TASK STATEMENT:
Your answer must consist of exactly the lines below, starting with the line with "Given: Click the Aston Villa club crest" and going on through the line with "Task: Expand the Base filter chevron", and nothing else.

EXTRACTED MATERIAL:
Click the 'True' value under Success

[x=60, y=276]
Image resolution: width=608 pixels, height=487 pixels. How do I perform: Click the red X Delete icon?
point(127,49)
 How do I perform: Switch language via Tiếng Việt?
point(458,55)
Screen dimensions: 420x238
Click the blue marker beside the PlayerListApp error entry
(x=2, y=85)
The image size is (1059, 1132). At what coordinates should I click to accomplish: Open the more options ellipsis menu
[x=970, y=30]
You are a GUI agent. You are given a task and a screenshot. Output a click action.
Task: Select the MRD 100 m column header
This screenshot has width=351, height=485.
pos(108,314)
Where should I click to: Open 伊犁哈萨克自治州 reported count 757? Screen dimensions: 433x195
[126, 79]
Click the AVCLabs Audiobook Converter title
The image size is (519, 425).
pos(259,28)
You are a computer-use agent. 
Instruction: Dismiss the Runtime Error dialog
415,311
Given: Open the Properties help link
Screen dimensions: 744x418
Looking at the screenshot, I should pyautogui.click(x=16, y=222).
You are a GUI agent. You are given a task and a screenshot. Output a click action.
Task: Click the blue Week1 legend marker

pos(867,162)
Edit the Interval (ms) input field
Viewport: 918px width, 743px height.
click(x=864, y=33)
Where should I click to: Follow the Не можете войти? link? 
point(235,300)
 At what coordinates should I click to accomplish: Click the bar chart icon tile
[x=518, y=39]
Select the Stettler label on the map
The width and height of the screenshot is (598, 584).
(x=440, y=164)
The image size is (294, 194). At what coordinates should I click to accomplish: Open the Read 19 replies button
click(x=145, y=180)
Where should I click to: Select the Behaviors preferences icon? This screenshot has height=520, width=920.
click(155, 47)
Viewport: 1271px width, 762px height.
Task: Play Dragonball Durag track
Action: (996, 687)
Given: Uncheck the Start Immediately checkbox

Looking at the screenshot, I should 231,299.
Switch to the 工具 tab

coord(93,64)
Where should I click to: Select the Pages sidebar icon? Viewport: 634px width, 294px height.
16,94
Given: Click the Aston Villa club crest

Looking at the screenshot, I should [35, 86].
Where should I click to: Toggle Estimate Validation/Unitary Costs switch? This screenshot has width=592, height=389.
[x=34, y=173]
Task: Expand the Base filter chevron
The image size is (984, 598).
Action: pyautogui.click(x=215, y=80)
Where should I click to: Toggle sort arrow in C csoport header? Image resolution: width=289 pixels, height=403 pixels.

EXERCISE RESULT:
Given: Click the Aston Villa club crest

Looking at the screenshot, I should [35, 86].
Where should I click to: Toggle Estimate Validation/Unitary Costs switch? This screenshot has width=592, height=389.
[x=34, y=173]
Task: Expand the Base filter chevron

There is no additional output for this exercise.